The human stakes here extend beyond the franchises making picks. For the four Ohio State players Farmer projects to go in the top ten—whose identities he hasn’t specified but who likely include talents across offense and defense—this represents life-changing generational wealth. The difference between a top-ten pick and a second-round selection can exceed $20 million in guaranteed money over the first four years of a rookie contract, based on the current rookie wage scale. For players often coming from modest backgrounds, that financial security transforms not just their own lives but those of their extended families and communities.
There’s also a counterargument worth considering: that the concentration of elite talent at a few programs isn’t a sign of competitive balance but rather its erosion. Critics argue that when recruiting becomes dominated by a handful of schools with NIL collectives capable of seven-figure offers, it diminishes opportunities for athletes at mid-major programs and reduces the unpredictability that makes college football compelling. The transfer portal, while granting athletes freedom, has also accelerated this concentration by making it easier for stars to leave programs that can’t match the financial offers of the elite.

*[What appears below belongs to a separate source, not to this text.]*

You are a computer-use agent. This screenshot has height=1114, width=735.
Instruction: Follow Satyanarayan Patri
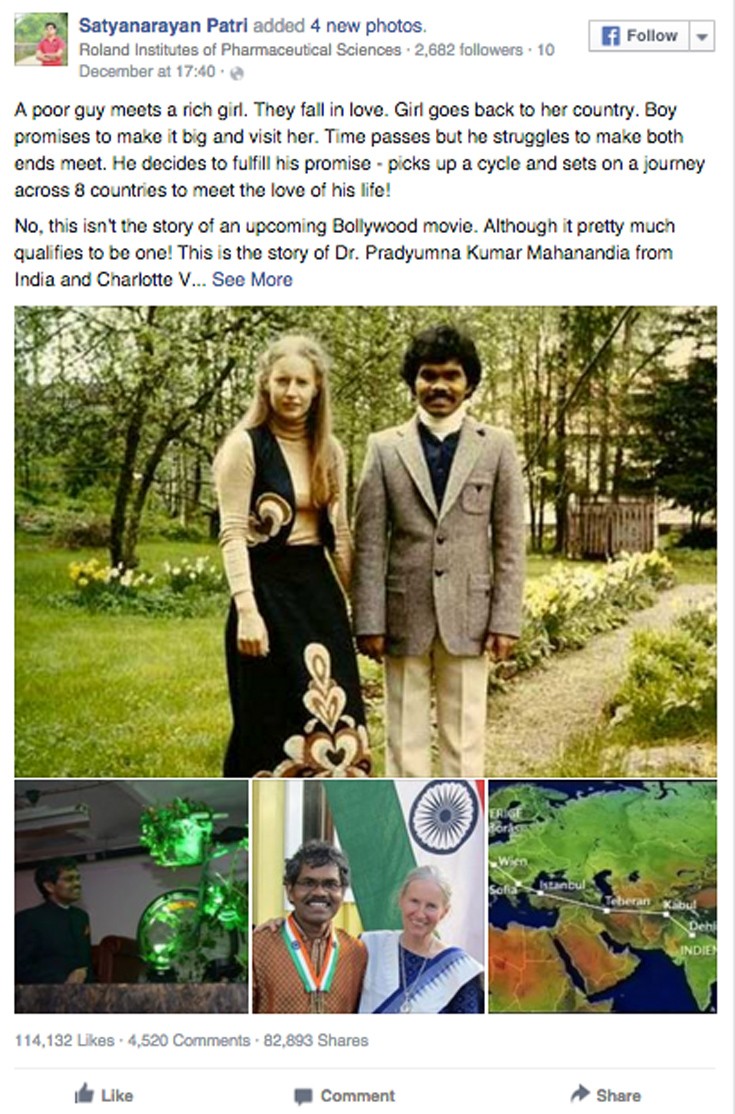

As draft season reaches its fever pitch, Farmer’s final mock draft serves as both a snapshot of current evaluations and a catalyst for the conversations that will define the next generation of NFL talent. Whether his projections prove accurate or not, they’ve succeeded in focusing attention on the structural forces shaping the sport—from the quarterback position’s evolving value to the fresh realities of talent acquisition in college football. The real story isn’t just who goes where on April 27th; it’s what those selections tell us about where the game is headed.